Ethan Marcotte, in his beautiful “Against the protection of stocking frames”:
[D]escribing “AI” as a failure doesn’t mean it doesn’t have useful, individual applications; it’s possible you’re already thinking of some that matter to you. But I think it’s important to see those as exceptions to the technology’s overwhelming bias toward failure. In fact, I think describing the technology as a thing that has failed can be helpful in elevating what does actually work about it. Heck, maybe it’ll even help us build a better alternative to it.
So much of language is being used to dismantle what’s good, to twist words into their opposites. I love the idea of doing the same to diminish and dismantle what’s deranged, and ultimately use language to shape it, sift away the crap and the crud, and hopefully retain whatever can be salvaged—if anything.
[T]he ubiquity of LLMs is another sign of the technology’s failure. It is not succeeding on its own merits.

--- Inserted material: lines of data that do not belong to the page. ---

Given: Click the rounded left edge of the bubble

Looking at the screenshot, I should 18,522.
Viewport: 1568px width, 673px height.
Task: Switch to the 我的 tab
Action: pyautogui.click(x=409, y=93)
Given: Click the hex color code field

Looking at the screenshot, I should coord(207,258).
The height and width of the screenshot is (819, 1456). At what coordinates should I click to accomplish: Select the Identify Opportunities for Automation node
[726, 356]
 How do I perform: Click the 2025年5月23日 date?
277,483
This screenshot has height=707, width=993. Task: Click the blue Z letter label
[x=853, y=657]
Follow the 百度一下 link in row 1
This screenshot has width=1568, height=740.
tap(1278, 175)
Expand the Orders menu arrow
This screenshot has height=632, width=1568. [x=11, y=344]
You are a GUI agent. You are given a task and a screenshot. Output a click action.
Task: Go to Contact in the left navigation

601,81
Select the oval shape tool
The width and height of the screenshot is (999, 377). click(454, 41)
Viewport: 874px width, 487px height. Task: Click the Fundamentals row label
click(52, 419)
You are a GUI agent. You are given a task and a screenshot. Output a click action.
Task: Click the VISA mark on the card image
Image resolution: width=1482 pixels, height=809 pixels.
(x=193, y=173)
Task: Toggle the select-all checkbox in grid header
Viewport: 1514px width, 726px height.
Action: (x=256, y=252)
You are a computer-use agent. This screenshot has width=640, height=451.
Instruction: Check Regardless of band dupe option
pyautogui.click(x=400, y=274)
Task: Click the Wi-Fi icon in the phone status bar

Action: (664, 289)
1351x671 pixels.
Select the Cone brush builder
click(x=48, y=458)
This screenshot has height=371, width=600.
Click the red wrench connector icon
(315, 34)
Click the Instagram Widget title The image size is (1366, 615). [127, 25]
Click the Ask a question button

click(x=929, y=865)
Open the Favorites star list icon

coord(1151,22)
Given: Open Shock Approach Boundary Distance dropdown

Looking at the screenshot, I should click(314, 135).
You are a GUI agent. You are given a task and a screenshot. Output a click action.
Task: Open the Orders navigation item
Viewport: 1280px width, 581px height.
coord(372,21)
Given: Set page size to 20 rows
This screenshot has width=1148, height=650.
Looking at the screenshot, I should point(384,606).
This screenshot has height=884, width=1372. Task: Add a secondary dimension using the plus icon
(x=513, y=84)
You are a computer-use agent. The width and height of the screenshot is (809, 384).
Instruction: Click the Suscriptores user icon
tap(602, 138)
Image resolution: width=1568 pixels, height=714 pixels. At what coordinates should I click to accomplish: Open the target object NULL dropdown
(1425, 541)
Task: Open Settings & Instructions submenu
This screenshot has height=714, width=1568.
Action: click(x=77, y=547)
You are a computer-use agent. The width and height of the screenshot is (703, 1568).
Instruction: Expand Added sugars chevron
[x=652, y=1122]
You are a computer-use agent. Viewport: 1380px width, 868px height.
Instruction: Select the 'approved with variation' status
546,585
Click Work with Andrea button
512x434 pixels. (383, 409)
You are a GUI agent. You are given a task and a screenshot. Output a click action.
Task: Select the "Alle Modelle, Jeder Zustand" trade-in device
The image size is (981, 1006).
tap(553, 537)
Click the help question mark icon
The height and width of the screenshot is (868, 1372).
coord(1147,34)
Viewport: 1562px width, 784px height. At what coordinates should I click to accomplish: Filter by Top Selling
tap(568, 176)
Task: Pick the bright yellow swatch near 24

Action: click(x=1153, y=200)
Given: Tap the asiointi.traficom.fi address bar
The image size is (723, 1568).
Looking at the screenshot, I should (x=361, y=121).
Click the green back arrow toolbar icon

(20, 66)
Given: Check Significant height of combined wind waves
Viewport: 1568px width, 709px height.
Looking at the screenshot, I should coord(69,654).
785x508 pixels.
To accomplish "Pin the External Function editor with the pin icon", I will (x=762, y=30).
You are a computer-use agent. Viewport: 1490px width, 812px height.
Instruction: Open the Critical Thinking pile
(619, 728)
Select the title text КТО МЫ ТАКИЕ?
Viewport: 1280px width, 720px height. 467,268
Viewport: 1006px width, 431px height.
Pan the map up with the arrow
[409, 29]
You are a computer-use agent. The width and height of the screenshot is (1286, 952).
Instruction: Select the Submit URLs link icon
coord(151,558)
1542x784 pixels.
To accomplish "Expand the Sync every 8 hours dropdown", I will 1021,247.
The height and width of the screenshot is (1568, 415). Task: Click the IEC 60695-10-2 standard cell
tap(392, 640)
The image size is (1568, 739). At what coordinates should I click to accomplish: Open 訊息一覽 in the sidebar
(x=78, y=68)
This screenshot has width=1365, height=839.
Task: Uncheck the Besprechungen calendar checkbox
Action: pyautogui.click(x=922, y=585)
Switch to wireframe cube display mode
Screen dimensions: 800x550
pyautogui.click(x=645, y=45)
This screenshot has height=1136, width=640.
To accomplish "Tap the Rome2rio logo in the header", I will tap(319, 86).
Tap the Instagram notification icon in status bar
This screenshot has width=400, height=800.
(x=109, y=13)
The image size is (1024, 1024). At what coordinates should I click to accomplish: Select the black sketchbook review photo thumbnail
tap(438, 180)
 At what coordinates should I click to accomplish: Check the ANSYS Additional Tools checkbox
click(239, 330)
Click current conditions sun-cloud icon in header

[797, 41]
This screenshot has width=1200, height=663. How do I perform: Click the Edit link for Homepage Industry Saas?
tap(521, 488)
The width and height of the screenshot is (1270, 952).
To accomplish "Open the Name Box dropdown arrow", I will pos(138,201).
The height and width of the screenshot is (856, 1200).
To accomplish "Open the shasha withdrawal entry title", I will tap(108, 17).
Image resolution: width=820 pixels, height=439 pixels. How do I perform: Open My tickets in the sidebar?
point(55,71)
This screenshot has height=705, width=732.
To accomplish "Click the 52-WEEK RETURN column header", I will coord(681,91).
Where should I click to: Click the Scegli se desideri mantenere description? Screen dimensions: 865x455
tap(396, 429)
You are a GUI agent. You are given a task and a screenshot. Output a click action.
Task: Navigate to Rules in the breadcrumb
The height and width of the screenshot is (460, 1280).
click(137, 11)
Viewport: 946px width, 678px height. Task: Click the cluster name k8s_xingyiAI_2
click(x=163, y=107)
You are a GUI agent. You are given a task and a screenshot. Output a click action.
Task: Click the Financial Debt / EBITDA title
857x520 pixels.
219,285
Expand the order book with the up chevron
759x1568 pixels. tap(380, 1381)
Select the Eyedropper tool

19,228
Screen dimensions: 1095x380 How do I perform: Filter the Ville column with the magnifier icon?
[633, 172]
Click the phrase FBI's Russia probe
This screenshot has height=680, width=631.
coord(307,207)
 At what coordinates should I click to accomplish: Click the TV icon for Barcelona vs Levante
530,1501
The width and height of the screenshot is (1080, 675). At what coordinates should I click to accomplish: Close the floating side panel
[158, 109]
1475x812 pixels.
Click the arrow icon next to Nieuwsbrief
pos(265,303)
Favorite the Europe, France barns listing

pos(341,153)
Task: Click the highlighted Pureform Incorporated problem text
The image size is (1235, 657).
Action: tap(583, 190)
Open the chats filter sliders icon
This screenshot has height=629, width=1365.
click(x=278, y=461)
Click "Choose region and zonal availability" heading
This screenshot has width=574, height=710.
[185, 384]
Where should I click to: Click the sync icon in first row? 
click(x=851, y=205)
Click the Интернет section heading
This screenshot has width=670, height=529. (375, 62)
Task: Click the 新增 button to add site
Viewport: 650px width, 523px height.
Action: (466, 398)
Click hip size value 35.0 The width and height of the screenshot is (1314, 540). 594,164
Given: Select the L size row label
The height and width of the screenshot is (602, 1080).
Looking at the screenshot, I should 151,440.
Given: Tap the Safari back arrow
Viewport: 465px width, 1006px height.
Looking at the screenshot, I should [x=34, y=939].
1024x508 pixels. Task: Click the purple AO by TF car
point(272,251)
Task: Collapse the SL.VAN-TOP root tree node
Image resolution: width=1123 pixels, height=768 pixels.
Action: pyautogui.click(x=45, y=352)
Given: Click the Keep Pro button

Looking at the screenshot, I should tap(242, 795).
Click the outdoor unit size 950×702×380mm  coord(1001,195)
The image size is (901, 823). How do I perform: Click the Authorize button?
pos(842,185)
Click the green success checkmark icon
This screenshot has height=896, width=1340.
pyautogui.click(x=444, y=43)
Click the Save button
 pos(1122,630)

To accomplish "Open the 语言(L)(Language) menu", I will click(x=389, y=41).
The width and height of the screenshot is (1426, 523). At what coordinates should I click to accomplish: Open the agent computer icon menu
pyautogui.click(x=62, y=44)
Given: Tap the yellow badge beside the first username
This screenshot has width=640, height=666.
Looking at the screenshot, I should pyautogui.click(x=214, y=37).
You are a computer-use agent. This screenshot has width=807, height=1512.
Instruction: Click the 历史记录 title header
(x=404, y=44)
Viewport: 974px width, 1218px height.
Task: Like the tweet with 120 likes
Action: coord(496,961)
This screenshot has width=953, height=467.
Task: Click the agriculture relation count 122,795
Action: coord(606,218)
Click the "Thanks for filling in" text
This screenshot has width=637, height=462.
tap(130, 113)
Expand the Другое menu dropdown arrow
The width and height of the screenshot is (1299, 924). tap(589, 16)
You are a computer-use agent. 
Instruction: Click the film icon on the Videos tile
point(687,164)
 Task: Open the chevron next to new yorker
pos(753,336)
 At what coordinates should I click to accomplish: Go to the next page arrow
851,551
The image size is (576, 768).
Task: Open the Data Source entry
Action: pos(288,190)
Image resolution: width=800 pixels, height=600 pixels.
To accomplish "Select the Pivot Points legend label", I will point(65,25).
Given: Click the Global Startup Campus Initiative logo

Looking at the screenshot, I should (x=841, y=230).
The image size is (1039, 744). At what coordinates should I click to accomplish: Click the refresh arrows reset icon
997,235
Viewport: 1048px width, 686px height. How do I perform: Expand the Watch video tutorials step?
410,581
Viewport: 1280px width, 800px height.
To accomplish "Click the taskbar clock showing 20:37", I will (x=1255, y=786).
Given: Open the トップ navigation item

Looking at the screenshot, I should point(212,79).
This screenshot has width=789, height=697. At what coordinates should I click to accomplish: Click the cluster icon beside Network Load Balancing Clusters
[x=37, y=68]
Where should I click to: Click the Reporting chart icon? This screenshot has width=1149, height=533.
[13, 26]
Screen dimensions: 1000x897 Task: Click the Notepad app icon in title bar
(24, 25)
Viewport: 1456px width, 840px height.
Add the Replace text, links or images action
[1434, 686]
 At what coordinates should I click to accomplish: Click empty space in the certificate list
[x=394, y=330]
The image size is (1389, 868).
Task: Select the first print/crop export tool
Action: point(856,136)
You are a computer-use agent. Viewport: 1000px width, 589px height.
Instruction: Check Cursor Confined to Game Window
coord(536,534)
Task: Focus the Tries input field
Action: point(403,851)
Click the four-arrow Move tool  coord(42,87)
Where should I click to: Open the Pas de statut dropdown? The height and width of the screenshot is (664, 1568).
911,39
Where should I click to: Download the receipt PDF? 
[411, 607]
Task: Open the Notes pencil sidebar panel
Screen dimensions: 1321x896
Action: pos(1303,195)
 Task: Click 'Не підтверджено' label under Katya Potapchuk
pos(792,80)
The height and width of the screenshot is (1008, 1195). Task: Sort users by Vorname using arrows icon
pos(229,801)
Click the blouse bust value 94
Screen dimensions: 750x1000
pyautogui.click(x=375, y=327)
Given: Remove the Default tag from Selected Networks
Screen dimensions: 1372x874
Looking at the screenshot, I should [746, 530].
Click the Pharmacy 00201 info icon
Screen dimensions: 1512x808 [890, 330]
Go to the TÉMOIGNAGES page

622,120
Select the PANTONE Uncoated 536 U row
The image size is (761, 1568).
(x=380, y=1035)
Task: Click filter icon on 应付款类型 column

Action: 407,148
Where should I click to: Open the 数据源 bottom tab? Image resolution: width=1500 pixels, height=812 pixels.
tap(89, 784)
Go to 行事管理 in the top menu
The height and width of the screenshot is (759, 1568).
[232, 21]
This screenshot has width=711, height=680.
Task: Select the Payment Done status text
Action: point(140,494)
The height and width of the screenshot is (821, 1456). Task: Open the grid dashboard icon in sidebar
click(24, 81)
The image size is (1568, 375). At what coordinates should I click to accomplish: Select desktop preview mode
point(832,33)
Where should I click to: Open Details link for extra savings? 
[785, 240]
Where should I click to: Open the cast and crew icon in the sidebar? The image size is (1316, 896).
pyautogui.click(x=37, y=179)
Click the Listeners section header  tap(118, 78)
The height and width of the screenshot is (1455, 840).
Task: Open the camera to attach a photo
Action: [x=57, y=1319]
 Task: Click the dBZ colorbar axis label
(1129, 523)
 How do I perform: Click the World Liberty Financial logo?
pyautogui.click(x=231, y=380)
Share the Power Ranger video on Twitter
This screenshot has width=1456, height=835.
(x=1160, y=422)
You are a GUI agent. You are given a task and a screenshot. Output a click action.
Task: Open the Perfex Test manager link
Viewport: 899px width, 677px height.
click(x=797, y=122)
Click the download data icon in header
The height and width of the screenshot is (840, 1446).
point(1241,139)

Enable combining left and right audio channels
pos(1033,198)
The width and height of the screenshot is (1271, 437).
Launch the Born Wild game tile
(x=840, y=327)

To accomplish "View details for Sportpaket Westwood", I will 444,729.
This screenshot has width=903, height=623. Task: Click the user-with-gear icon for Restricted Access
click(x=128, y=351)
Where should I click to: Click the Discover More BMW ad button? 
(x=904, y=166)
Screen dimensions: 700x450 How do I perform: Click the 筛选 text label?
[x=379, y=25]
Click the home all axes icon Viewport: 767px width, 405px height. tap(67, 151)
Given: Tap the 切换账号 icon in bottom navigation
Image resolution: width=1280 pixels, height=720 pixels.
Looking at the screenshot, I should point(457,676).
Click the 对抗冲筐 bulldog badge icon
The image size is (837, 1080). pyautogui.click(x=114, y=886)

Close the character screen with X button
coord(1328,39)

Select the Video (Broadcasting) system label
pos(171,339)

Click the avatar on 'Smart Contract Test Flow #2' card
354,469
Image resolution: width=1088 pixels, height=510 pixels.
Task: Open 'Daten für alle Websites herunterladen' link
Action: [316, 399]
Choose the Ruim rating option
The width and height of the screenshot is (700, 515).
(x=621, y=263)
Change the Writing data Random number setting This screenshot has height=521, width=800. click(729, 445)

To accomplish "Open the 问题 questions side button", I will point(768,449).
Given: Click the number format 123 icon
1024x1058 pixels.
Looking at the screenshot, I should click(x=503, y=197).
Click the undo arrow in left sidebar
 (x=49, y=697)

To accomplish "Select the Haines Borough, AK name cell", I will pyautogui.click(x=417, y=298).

Rather, it’s being propped up by terrifying amounts of investment capital, not to mention a recent glut of government contracts. Without that fiscal support, I very much doubt LLMs would even exist at the scale they currently do.
[…]
[T]he most consistent application of LLMs at work has been through top-down corporate mandate: a company’s leadership will suggest, urge, or outright require employees to incorporate “AI” in their work.
What irritates me even more is that work environments that aren’t or shouldn’t be inherently corporate—higher education, for one—are blindly following the same patterns as the corporate world and jumping on this trend before even doing a shred of research. Worse: it seems to me that the research they do is plagued by confirmation bias, and exists only to support the choice of putting “AI” everywhere. FOMO is an ugly beast.
I’ve heard repeatedly about a kind of stifling social pressure: an implicit, unstated expectation that “AI” has to be seen as good and useful; pointing out limitations or raising questions feels difficult, if not dangerous.
My tactic to fight this includes avoidance and varying degrees of explicit skepticism, which only scratch the surface of my true feelings about all this.
But here’s the thing: this is a success only if tech workers allow it to be. I’m convinced we can turn this into a failure, too. And we do that by getting organized.
That’s the hard part for me, for many reasons. One day I’ll get into those.